Task requirements: Copy out every one of the following items word for word, line by line.

--- Supplied entries ---

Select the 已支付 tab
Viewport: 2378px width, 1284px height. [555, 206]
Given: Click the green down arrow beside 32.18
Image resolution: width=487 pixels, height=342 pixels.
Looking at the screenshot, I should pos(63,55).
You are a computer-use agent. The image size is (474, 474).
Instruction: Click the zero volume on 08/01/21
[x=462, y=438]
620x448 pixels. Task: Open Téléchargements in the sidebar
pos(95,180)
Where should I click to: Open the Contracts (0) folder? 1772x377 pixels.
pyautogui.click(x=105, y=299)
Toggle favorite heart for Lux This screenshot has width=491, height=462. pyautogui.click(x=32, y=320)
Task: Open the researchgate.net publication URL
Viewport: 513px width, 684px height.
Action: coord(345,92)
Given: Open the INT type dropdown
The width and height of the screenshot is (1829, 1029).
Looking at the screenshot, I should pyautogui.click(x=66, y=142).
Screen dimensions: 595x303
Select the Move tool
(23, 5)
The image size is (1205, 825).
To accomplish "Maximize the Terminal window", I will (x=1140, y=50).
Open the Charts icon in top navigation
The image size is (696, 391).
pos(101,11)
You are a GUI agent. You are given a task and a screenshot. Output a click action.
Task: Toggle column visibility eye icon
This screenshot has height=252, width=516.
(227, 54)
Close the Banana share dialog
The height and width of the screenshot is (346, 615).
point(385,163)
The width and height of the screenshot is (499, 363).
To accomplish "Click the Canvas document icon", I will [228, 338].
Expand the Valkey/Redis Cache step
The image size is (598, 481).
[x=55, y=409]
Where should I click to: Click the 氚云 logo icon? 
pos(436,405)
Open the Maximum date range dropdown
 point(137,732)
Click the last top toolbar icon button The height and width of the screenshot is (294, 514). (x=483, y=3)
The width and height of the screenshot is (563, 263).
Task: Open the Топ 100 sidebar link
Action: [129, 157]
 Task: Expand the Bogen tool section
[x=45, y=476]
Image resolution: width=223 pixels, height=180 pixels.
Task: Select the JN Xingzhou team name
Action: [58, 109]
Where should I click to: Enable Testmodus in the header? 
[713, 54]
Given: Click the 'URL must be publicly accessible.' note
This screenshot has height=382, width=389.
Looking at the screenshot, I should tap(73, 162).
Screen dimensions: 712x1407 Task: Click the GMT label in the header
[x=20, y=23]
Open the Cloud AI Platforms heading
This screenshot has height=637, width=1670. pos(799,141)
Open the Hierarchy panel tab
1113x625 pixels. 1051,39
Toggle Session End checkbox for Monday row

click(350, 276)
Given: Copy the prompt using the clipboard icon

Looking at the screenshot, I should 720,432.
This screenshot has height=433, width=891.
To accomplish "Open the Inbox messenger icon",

---

Solution to this task:
Select the 已支付 tab
Viewport: 2378px width, 1284px height. [555, 206]
Given: Click the green down arrow beside 32.18
Image resolution: width=487 pixels, height=342 pixels.
Looking at the screenshot, I should pos(63,55).
You are a computer-use agent. The image size is (474, 474).
Instruction: Click the zero volume on 08/01/21
[x=462, y=438]
620x448 pixels. Task: Open Téléchargements in the sidebar
pos(95,180)
Where should I click to: Open the Contracts (0) folder? 1772x377 pixels.
pyautogui.click(x=105, y=299)
Toggle favorite heart for Lux This screenshot has width=491, height=462. pyautogui.click(x=32, y=320)
Task: Open the researchgate.net publication URL
Viewport: 513px width, 684px height.
Action: coord(345,92)
Given: Open the INT type dropdown
The width and height of the screenshot is (1829, 1029).
Looking at the screenshot, I should pyautogui.click(x=66, y=142).
Screen dimensions: 595x303
Select the Move tool
(23, 5)
The image size is (1205, 825).
To accomplish "Maximize the Terminal window", I will (x=1140, y=50).
Open the Charts icon in top navigation
The image size is (696, 391).
pos(101,11)
You are a GUI agent. You are given a task and a screenshot. Output a click action.
Task: Toggle column visibility eye icon
This screenshot has height=252, width=516.
(227, 54)
Close the Banana share dialog
The height and width of the screenshot is (346, 615).
point(385,163)
The width and height of the screenshot is (499, 363).
To accomplish "Click the Canvas document icon", I will [228, 338].
Expand the Valkey/Redis Cache step
The image size is (598, 481).
[x=55, y=409]
Where should I click to: Click the 氚云 logo icon? 
pos(436,405)
Open the Maximum date range dropdown
 point(137,732)
Click the last top toolbar icon button The height and width of the screenshot is (294, 514). (x=483, y=3)
The width and height of the screenshot is (563, 263).
Task: Open the Топ 100 sidebar link
Action: [129, 157]
 Task: Expand the Bogen tool section
[x=45, y=476]
Image resolution: width=223 pixels, height=180 pixels.
Task: Select the JN Xingzhou team name
Action: [58, 109]
Where should I click to: Enable Testmodus in the header? 
[713, 54]
Given: Click the 'URL must be publicly accessible.' note
This screenshot has height=382, width=389.
Looking at the screenshot, I should tap(73, 162).
Screen dimensions: 712x1407 Task: Click the GMT label in the header
[x=20, y=23]
Open the Cloud AI Platforms heading
This screenshot has height=637, width=1670. pos(799,141)
Open the Hierarchy panel tab
1113x625 pixels. 1051,39
Toggle Session End checkbox for Monday row

click(350, 276)
Given: Copy the prompt using the clipboard icon

Looking at the screenshot, I should 720,432.
This screenshot has height=433, width=891.
To accomplish "Open the Inbox messenger icon",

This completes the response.